Gwamz has never claimed to be underground, but he’s also not reaching for formula. If anything, this new EP sits in that slippery middle lane: not boxed by a single sound, but anchored in a voice that knows exactly what it wants to say. What one notices with his music is that not every track is out to please. Some of them sting. The clever part in that is that we tend to remember the sting more than the pleasing moments - pain sits with us.
'HOT GURLZ' kicks the door open, all bounce and bravado, setting the tempo before the project really starts to unfold. 'VIBRATE' takes things up again, but in a smarter way - BXKS slides in with a verse that doesn’t just match the energy, it flips it. The chemistry isn’t accidental. These are two artists playing at the edge of what the UK scene is letting itself sound like, and they’re making it look easy. It’s not.

Then there’s 'YAGI,' give us whats left after you remove the high hats - what’s left is space. He knows the contrast is doing the work for him. It’s a track that quietly challenges the idea that this project is just here to make you move. It’s also here to make you clock the silence after the song ends.

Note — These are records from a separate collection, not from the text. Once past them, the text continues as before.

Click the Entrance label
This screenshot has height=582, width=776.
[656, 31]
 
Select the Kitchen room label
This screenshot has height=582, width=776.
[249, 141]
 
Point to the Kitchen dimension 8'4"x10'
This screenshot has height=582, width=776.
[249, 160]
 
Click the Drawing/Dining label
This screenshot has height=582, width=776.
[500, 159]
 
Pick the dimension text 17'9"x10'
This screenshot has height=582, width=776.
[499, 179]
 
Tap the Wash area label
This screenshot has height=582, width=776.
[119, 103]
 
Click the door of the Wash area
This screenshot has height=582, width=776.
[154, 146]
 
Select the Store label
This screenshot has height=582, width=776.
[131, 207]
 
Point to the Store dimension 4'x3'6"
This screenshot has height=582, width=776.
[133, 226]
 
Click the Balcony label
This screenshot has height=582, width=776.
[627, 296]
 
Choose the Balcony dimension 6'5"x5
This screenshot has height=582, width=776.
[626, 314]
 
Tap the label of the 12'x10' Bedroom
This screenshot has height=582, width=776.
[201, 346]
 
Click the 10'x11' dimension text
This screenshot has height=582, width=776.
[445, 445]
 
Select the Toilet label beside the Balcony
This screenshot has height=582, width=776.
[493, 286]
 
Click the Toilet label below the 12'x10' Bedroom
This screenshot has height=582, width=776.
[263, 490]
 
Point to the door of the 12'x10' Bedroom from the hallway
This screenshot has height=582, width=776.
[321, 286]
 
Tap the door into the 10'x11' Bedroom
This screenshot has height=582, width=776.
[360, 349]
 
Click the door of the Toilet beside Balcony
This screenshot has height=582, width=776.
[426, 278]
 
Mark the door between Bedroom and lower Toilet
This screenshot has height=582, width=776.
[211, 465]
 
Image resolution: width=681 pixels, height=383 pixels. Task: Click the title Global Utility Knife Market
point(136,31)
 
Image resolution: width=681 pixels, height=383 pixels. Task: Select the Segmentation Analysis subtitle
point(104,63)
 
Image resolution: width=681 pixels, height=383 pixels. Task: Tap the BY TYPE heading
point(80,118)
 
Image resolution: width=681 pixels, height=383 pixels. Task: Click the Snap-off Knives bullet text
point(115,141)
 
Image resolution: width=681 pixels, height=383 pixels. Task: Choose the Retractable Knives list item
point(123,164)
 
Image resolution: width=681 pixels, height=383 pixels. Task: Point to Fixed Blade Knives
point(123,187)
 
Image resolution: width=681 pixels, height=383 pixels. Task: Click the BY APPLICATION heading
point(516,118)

Amapiano’s fingerprints are all over Life of The Party, although it isn’t a genre exercise - it’s instinctive. The beats slide, shimmer, stutter. There’s polish, but no one’s trying to impress you.. Gwamz sounds most comfortable when the production sits just a little off-centre - or so is my observation.
Part of what makes this project feel sharp is how it never gets too comfortable. One minute you’re coasting through a hook, the next you’re catching a line that cuts a little deeper. Gwamz doesn’t make a point of being ‘vulnerable,’ but it’s there - in phrasing, in space, in restraint.
And then there’s the fact that people are watching. Skeete brought him on tour. DJ Semtex and Ellie Prohan spun the singles. All suggesting an industry attention that’s rare at this stage. Especially for an artist doing something that doesn’t sit neatly on a playlist algorithm.
It feels and sounds like Gwamz is testing what he can get away with. The Ghanaian rhythms, the South London phrasing, the confidence to let a beat ride a little too long before jumping in - all of it feels like a dare. Not to the listener, but to the space he’s operating in. Can it stretch to make room for this? Maybe that was his thought process during the recording?
I also feel like there’s a version of this project that could’ve been safer. That one might’ve streamed better, landed more syncs, chased TikTok. Gwamz didn’t make that one. He made the one he had to make now. Which means the next one could go anywhere.
That’s the real question this EP leaves you with: what happens when you stop trying to get in the room and start designing the party yourself?